Question

Find each product. Write all answers in scientific notation.$$\left(3 \times 10^{3}\right)\left(1 \times 10^{5}\right)$$

Answer

**step1 Multiply the Coefficients**

To find the product of numbers in scientific notation, first multiply the numerical coefficients (the numbers before the powers of 10).
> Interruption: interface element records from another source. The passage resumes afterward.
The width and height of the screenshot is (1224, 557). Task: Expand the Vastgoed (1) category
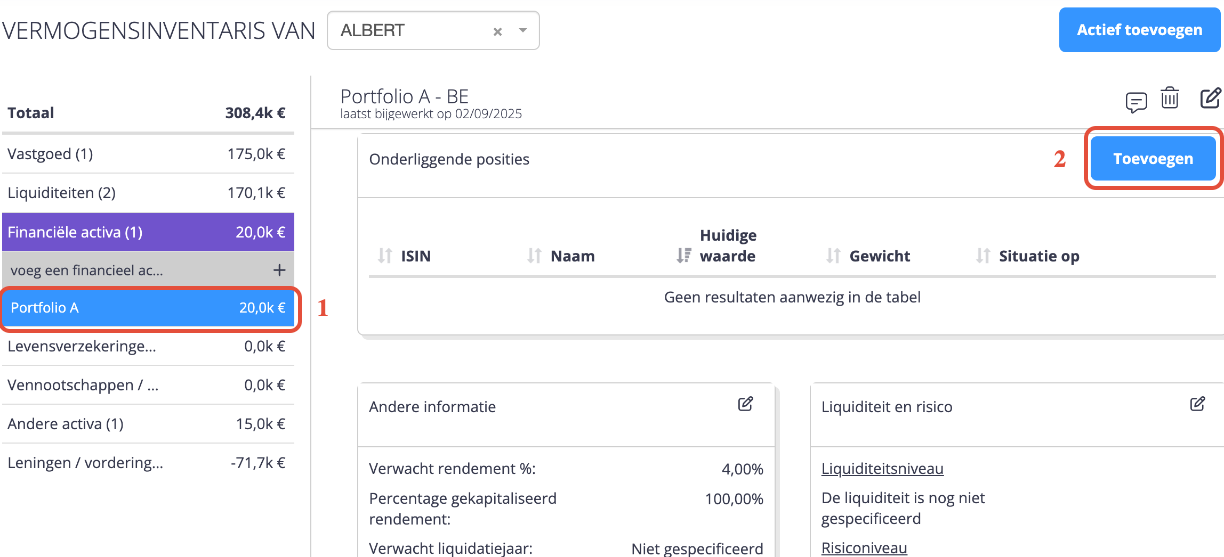[147, 154]
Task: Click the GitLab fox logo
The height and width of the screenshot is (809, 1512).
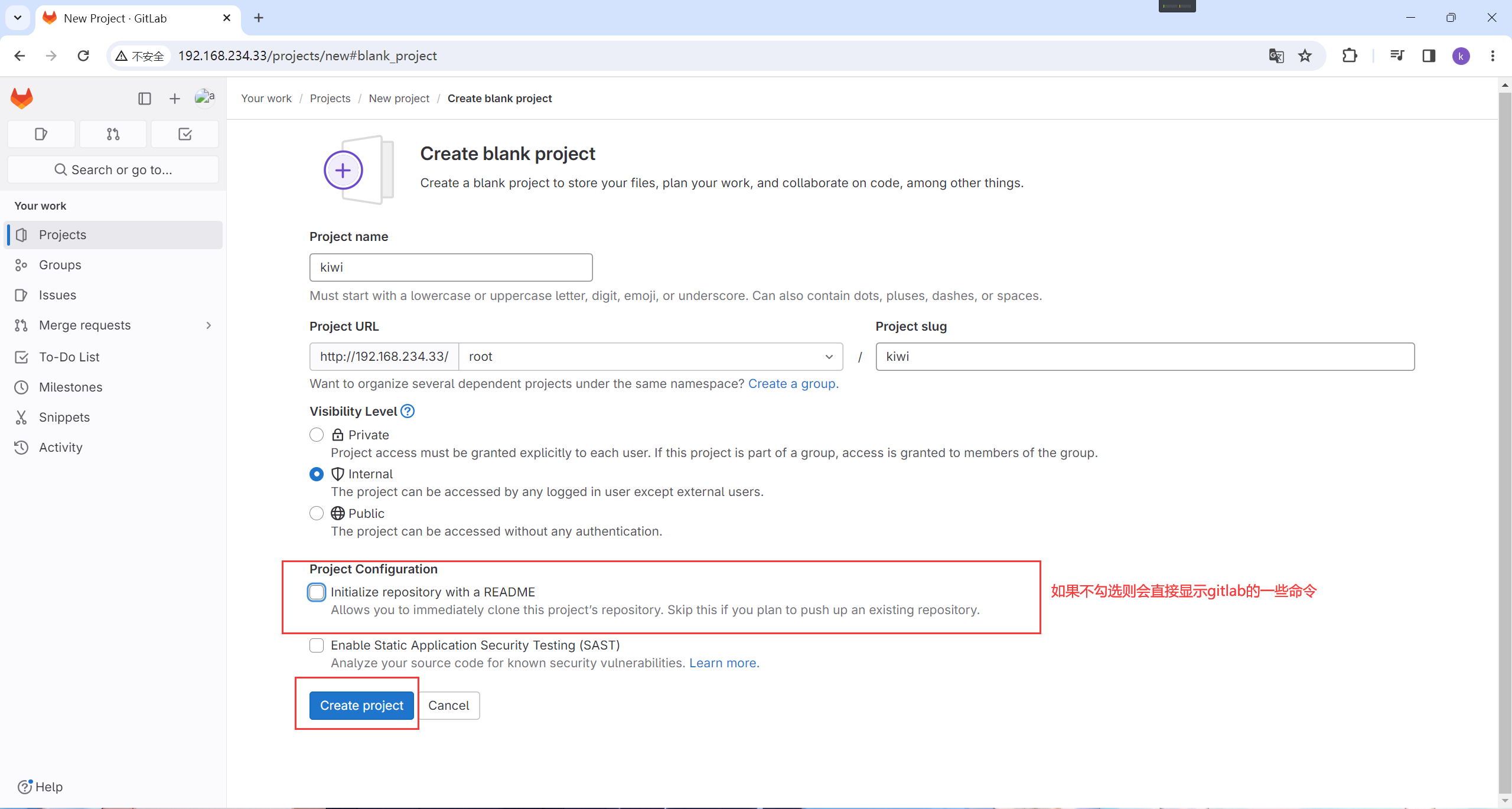Action: coord(22,99)
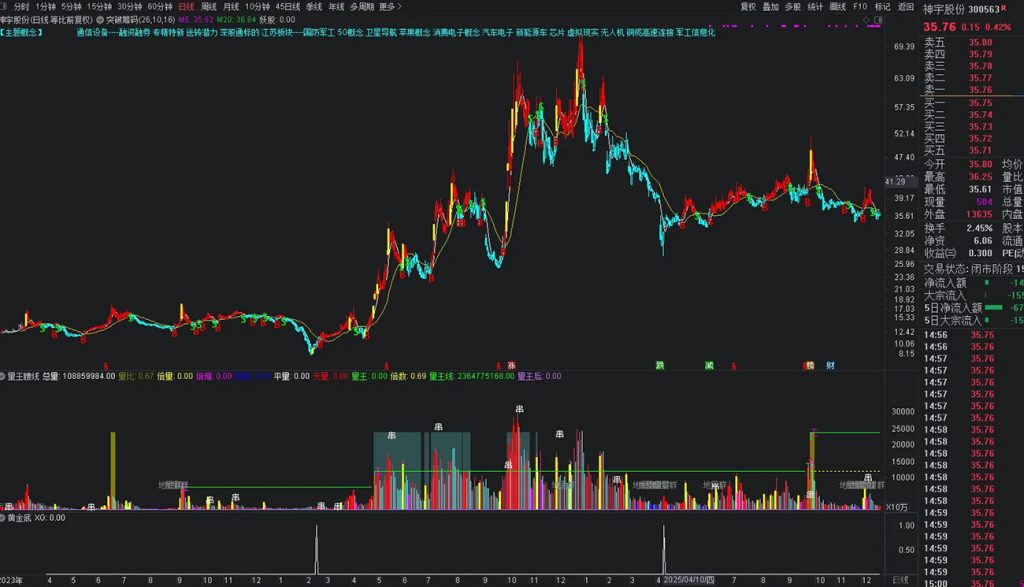Viewport: 1024px width, 587px height.
Task: Click the 返回 back button
Action: pos(905,7)
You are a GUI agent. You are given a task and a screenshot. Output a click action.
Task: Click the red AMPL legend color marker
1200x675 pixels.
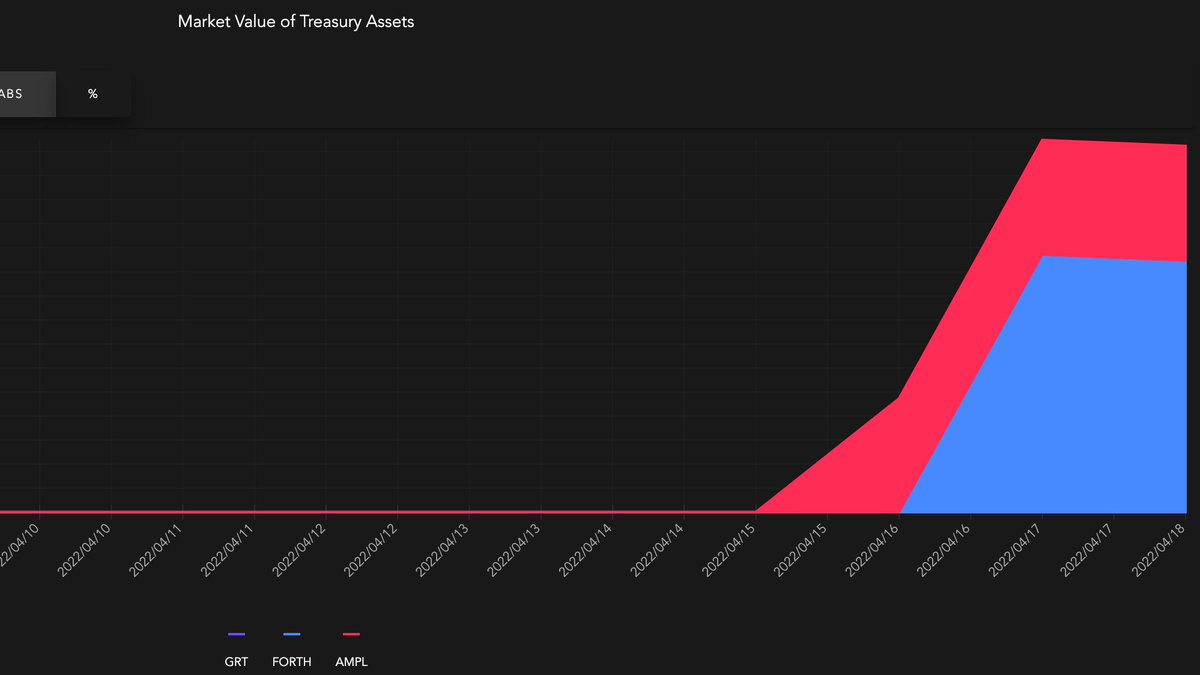tap(351, 634)
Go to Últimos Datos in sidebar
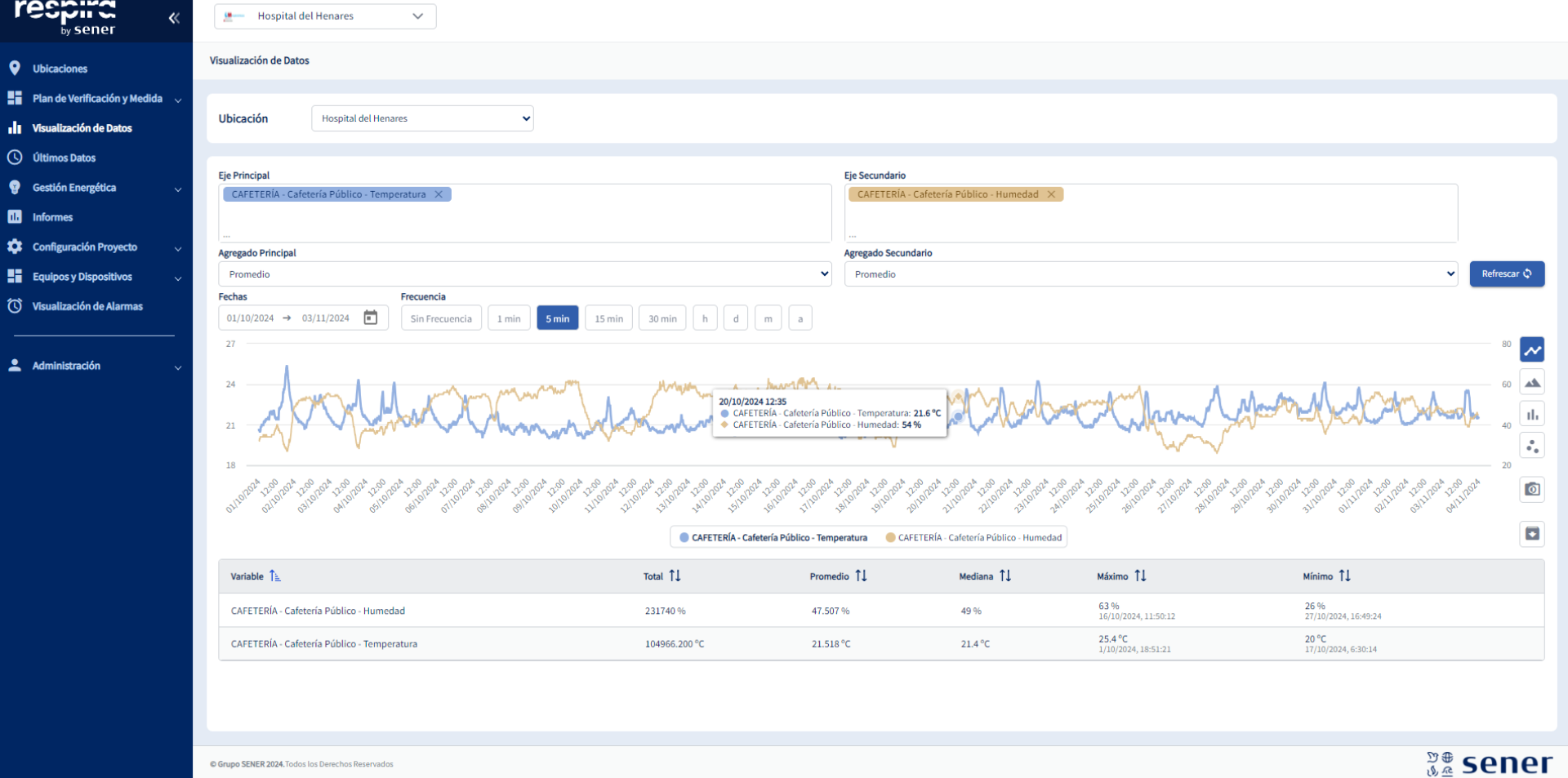This screenshot has width=1568, height=778. (64, 158)
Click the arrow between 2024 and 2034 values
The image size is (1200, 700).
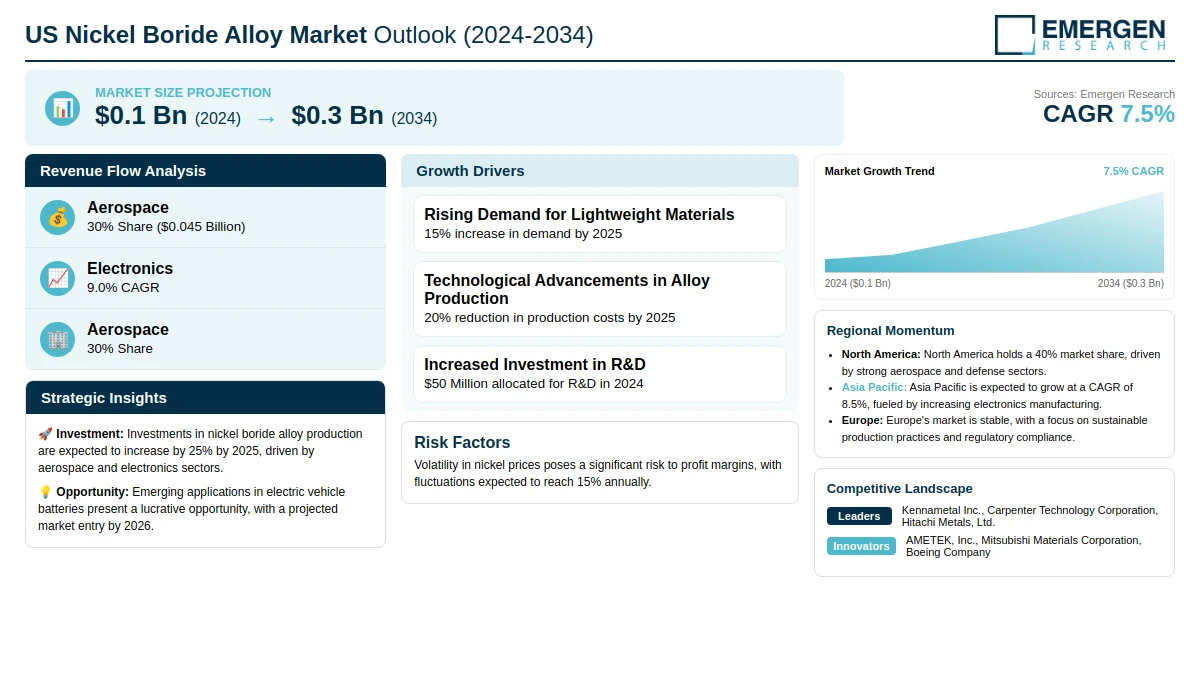(266, 118)
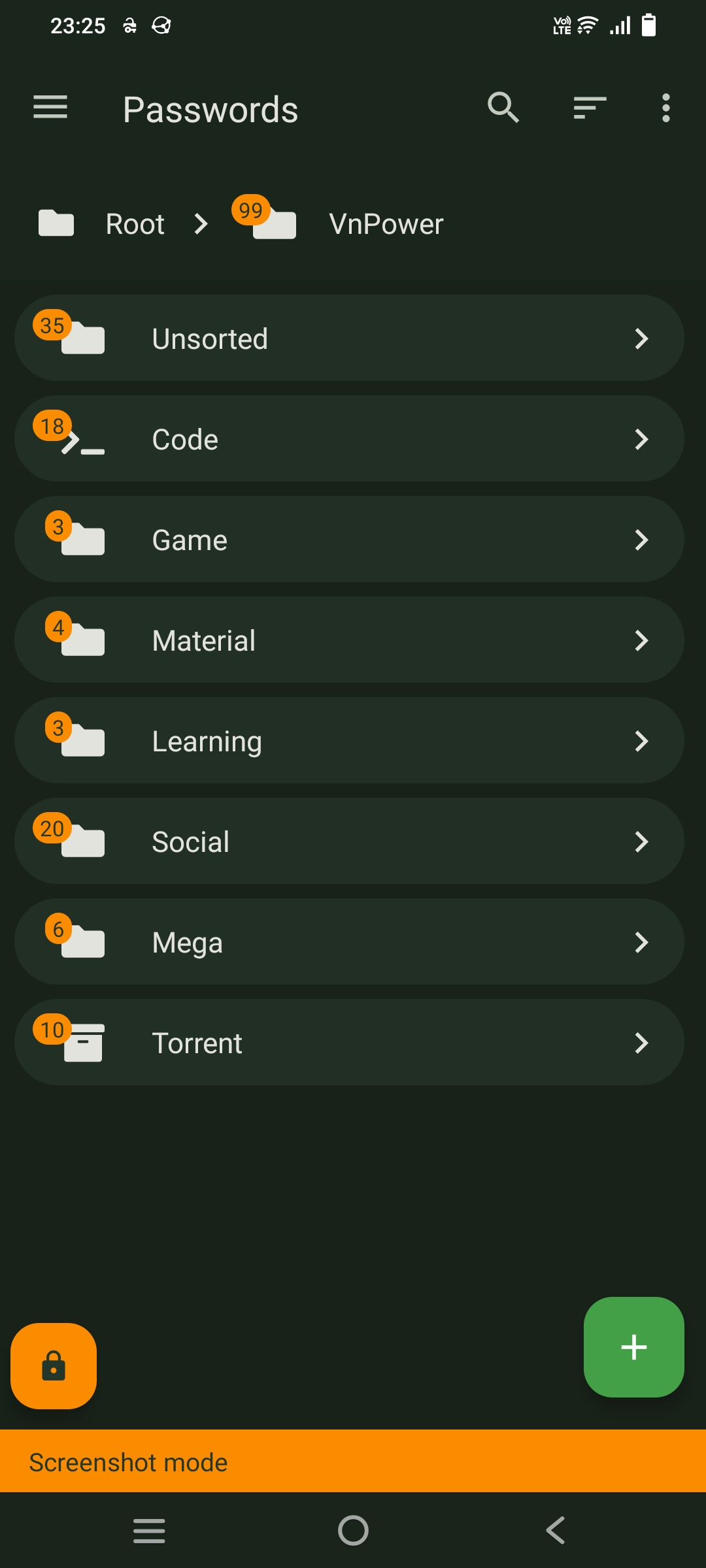The image size is (706, 1568).
Task: Tap the Android home button
Action: 353,1530
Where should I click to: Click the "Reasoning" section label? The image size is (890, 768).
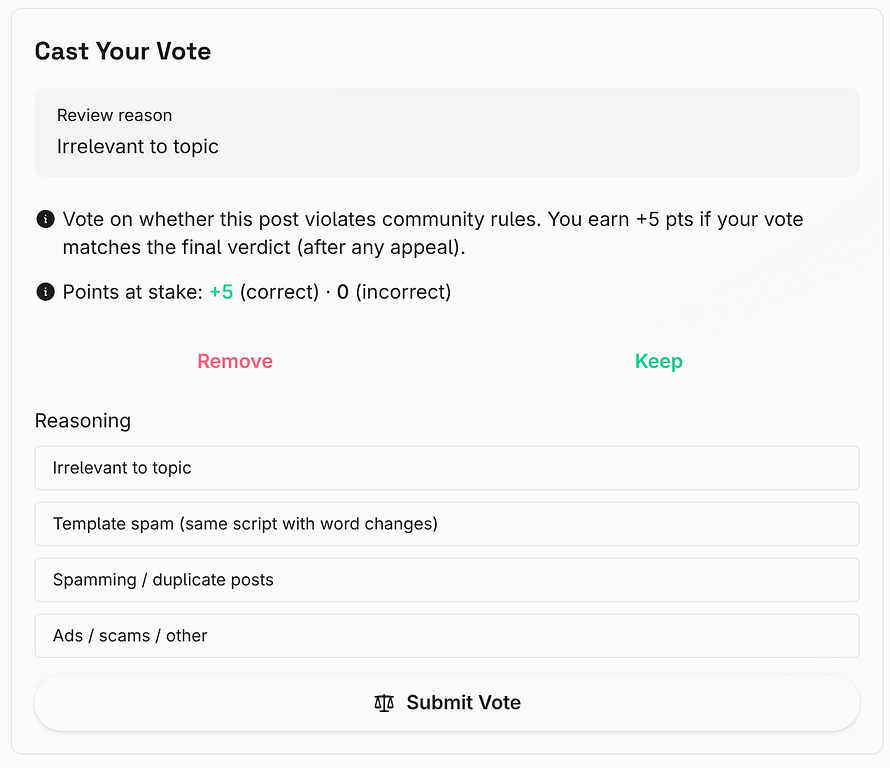click(x=83, y=421)
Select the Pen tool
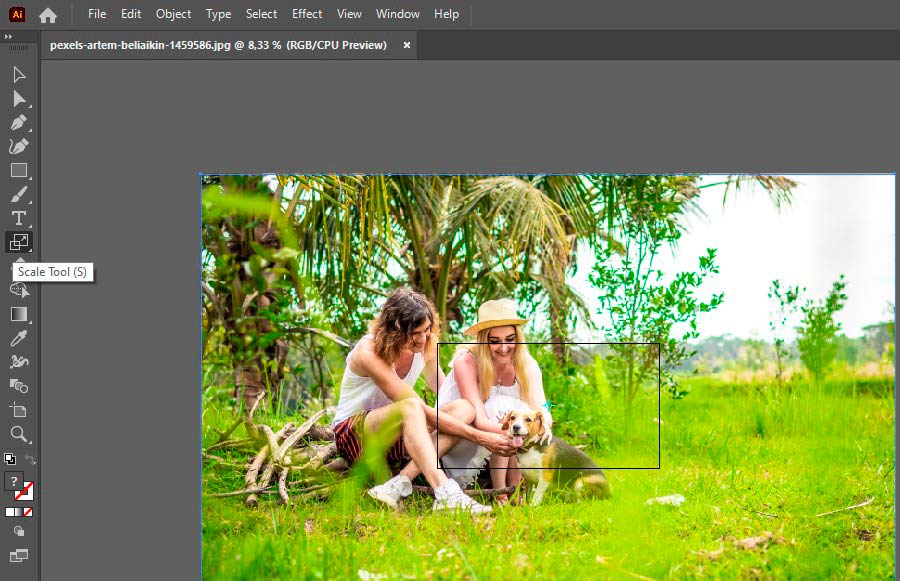Image resolution: width=900 pixels, height=581 pixels. 19,123
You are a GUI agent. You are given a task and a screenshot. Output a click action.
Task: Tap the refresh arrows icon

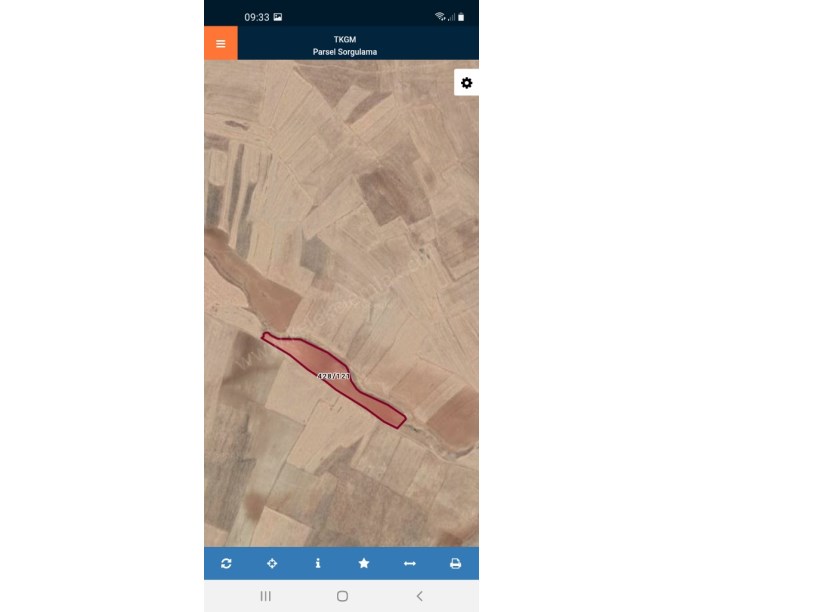pos(226,563)
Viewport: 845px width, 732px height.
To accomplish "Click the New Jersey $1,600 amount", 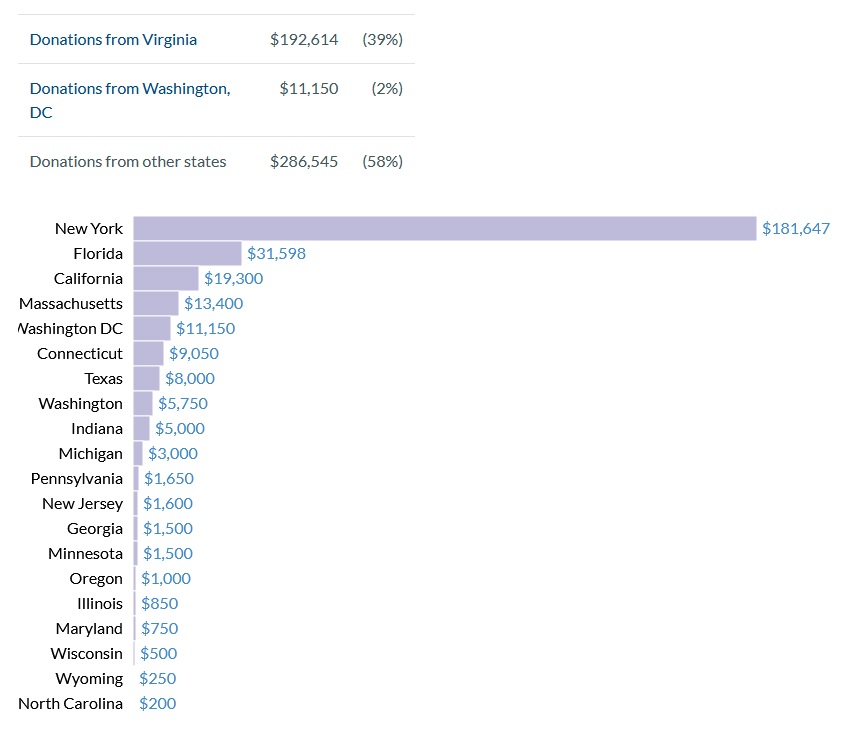I will [x=167, y=504].
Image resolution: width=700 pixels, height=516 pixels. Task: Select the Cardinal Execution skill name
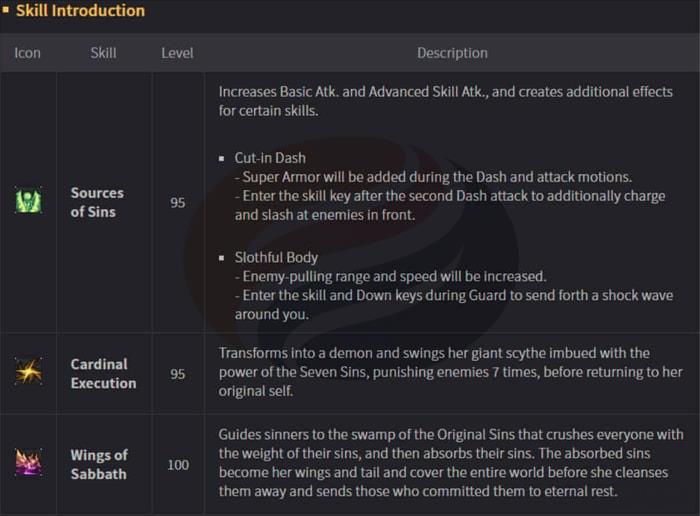click(103, 373)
$$\text{Product of Coefficients} = 3 \times 1$$

Perform the multiplication:

$$3 \times 1 = 3$$

**step2 Multiply the Powers of Ten**

Next, multiply the powers of ten. When multiplying powers with the same base, add their exponents.

$$10^3 \times 10^5 = 10^{(3+5)}$$

Perform the addition of the exponents:

$$3+5=8$$

So, the product of the powers of ten is:

$$10^8$$

**step3 Combine the Results and Express in Scientific Notation**

Finally, combine the product of the coefficients from Step 1 and the product of the powers of ten from Step 2. Ensure the resulting coefficient is between 1 and 10 (inclusive of 1, exclusive of 10).

$$\text{Combined Product} = (\text{Product of Coefficients}) \times (\text{Product of Powers of Ten})$$

Substitute the calculated values:

$$3 \times 10^8$$

The coefficient, 3, is already between 1 and 10 ($$1 \le 3 < 10$$), so no further adjustment is needed.

Alternative answer

Answer: $3 \times 10^8$ Explain
This is a question about multiplying numbers that are written in scientific notation . The solving step is:

To multiply numbers in scientific notation, we can multiply the numbers (the first parts) together and then multiply the powers of 10 (the second parts) together.

1. First, let's multiply the numbers: $3 \times 1 = 3$.
2. Next, let's multiply the powers of 10: $10^3 \times 10^5$. When we multiply powers with the same base, we just add their exponents. So, $10^3 \times 10^5 = 10^{(3+5)} = 10^8$.
3. Now, we put both parts together: $3 \times 10^8$.
4. This answer is already in scientific notation because the first number (3) is between 1 and 10.

Alternative answer

Answer: $3 \times 10^8$ Explain
This is a question about multiplying numbers written in scientific notation . The solving step is:

When we multiply numbers that are in scientific notation, it's like we have two parts for each number: a regular number and a power of ten.

1. First, we multiply the "regular" numbers together. In our problem, those are 3 and 1.
$3 \times 1 = 3$

2. Next, we multiply the powers of ten together. We have $10^3$ and $10^5$. When you multiply powers that have the same base (like 10 in this case), you just add their exponents.
So, $10^3 \times 10^5 = 10^{(3+5)} = 10^8$.

3. Finally, we put these two parts back together to get our answer in scientific notation.
$3 \times 10^8$

Since the number 3 is already between 1 and 10 (it's exactly 3!), our answer is already in the correct scientific notation form!

Alternative answer

Answer: $3 \times 10^8$ Explain
This is a question about multiplying numbers in scientific notation . The solving step is:

First, I multiply the main numbers together, which are 3 and 1.
$3 \times 1 = 3$

Next, I multiply the powers of 10. When you multiply powers of 10, you just add their exponents. So, $10^3 \times 10^5$ becomes $10^{(3+5)}$.
$10^{(3+5)} = 10^8$

Finally, I put the two parts together: the new main number and the new power of 10.
So, the answer is $3 \times 10^8$. It's already in scientific notation because 3 is between 1 and 10.